- [Your tasks]:
1. Return the portion of the cedar milling thread starting at "The rain finally" and ending at "my jacket pocket.)", word for word.
2. Retype the lines of the entries starting at the line containing "Click the Continue button" and ending at the line containing "Action: (x=338, y=52)", including both of those lines.

- [Supplied passage]:
# More Cedar Milling Pics



## coveredinsap (Apr 5, 2006)

The rain finally let up today enough to get some milling in.

Coming down the home stretch...only a few logs left. These cedar logs were all quartered by hand with splitting wedges and a sledge at the time the tree was dropped in order to move them.
(The saws are all running when they're sitting on or in a log in these photos...I stopped just long enough to fish the camera out of my jacket pocket.)







The little Husky 137 is being used freehand to trim and square up the logs for the chainsaw mill. Nice little saw.






Squared up and ready to go.






A shot of the worksite.






The cedar is to be used for a grape stake fence. The 2" slabs will be ripped to 2" wide pieces on a table saw, then ripped diagonally (also on a table saw) to get the triangular shaped grape stakes.






Finished a cut with the Husky 455 Rancher/Alaskan Small Log Mill.






Stopped in the middle of a cut for the photo. I'm using homemade teak wedges.






Stacked up. No stickers between these slabs, as I want them to stay moist (so they don't split when working with them). Once they're attached to the fence they can dry all they want.

The tarp is to keep the rain off, as it's been raining almost every day here for over a month now. I want them wet, not soaked


----------



## coveredinsap (Apr 7, 2006)

Finished up milling the last of the cedar logs today.






Operator's POV. I was tempted to try and get a shot at full throttle with a rooster tail of chips...but decided it wasn't a good idea to play around.






The last few slabs.






The remains of the logpile. Nothing but scraps left now. You know, if I had some redwood logs I could do 4"x4" fence posts and 2"x4" cross pieces


----------



## fishhuntcutwood (Apr 7, 2006)

- [The data]:
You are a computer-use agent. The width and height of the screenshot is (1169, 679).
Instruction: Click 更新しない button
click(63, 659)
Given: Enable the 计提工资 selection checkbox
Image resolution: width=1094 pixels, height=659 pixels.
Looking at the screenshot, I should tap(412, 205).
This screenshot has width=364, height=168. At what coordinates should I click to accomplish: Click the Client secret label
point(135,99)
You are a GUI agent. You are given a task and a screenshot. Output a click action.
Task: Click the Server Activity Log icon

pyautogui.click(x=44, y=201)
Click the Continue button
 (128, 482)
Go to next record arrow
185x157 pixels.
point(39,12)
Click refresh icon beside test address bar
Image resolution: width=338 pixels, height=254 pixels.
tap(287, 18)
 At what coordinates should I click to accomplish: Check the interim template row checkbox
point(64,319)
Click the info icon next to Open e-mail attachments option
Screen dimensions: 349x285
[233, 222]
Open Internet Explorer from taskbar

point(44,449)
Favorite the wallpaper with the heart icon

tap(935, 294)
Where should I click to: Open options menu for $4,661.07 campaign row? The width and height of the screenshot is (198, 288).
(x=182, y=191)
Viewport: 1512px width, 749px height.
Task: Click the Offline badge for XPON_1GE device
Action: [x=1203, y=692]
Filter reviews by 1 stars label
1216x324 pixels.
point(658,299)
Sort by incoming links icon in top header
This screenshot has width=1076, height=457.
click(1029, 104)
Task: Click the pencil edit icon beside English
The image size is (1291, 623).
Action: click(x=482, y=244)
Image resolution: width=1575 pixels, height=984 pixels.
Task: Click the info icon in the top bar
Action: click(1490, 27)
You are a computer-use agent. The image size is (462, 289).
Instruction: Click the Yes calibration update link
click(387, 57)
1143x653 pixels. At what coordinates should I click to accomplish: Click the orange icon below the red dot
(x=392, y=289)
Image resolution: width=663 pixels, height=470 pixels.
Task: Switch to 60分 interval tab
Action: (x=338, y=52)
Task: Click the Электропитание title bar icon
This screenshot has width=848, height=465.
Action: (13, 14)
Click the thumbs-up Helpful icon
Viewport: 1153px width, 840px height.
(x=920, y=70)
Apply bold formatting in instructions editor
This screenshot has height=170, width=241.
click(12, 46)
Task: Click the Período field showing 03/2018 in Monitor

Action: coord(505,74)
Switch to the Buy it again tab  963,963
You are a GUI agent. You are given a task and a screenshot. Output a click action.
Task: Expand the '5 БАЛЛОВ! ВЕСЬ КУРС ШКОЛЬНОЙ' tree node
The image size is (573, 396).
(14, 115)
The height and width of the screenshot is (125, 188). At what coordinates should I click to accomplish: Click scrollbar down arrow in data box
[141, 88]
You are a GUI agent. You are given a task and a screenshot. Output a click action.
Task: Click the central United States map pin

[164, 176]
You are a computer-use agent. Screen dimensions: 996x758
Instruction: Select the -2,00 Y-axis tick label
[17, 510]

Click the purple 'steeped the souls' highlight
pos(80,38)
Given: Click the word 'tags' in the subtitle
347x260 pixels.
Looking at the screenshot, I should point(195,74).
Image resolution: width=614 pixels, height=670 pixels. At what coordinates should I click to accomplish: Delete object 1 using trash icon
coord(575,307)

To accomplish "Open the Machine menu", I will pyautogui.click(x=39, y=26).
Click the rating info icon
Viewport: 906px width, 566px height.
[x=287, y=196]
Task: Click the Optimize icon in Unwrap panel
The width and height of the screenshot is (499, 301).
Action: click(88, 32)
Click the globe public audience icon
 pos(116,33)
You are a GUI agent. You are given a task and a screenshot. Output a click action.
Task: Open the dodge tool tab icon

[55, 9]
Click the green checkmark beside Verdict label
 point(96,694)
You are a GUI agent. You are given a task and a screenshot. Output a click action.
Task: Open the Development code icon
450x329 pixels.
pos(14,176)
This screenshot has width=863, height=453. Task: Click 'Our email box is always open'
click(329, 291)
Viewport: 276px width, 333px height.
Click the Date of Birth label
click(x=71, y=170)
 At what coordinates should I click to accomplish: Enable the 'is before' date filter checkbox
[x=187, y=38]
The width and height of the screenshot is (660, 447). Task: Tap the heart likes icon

- [Solutions to each task]:
1.
The rain finally let up today enough to get some milling in.

Coming down the home stretch...only a few logs left. These cedar logs were all quartered by hand with splitting wedges and a sledge at the time the tree was dropped in order to move them.
(The saws are all running when they're sitting on or in a log in these photos...I stopped just long enough to fish the camera out of my jacket pocket.)

2.
Click the Continue button
 (128, 482)
Go to next record arrow
185x157 pixels.
point(39,12)
Click refresh icon beside test address bar
Image resolution: width=338 pixels, height=254 pixels.
tap(287, 18)
 At what coordinates should I click to accomplish: Check the interim template row checkbox
point(64,319)
Click the info icon next to Open e-mail attachments option
Screen dimensions: 349x285
[233, 222]
Open Internet Explorer from taskbar

point(44,449)
Favorite the wallpaper with the heart icon

tap(935, 294)
Where should I click to: Open options menu for $4,661.07 campaign row? The width and height of the screenshot is (198, 288).
(x=182, y=191)
Viewport: 1512px width, 749px height.
Task: Click the Offline badge for XPON_1GE device
Action: [x=1203, y=692]
Filter reviews by 1 stars label
1216x324 pixels.
point(658,299)
Sort by incoming links icon in top header
This screenshot has width=1076, height=457.
click(1029, 104)
Task: Click the pencil edit icon beside English
The image size is (1291, 623).
Action: click(x=482, y=244)
Image resolution: width=1575 pixels, height=984 pixels.
Task: Click the info icon in the top bar
Action: click(1490, 27)
You are a computer-use agent. The image size is (462, 289).
Instruction: Click the Yes calibration update link
click(387, 57)
1143x653 pixels. At what coordinates should I click to accomplish: Click the orange icon below the red dot
(x=392, y=289)
Image resolution: width=663 pixels, height=470 pixels.
Task: Switch to 60分 interval tab
Action: (x=338, y=52)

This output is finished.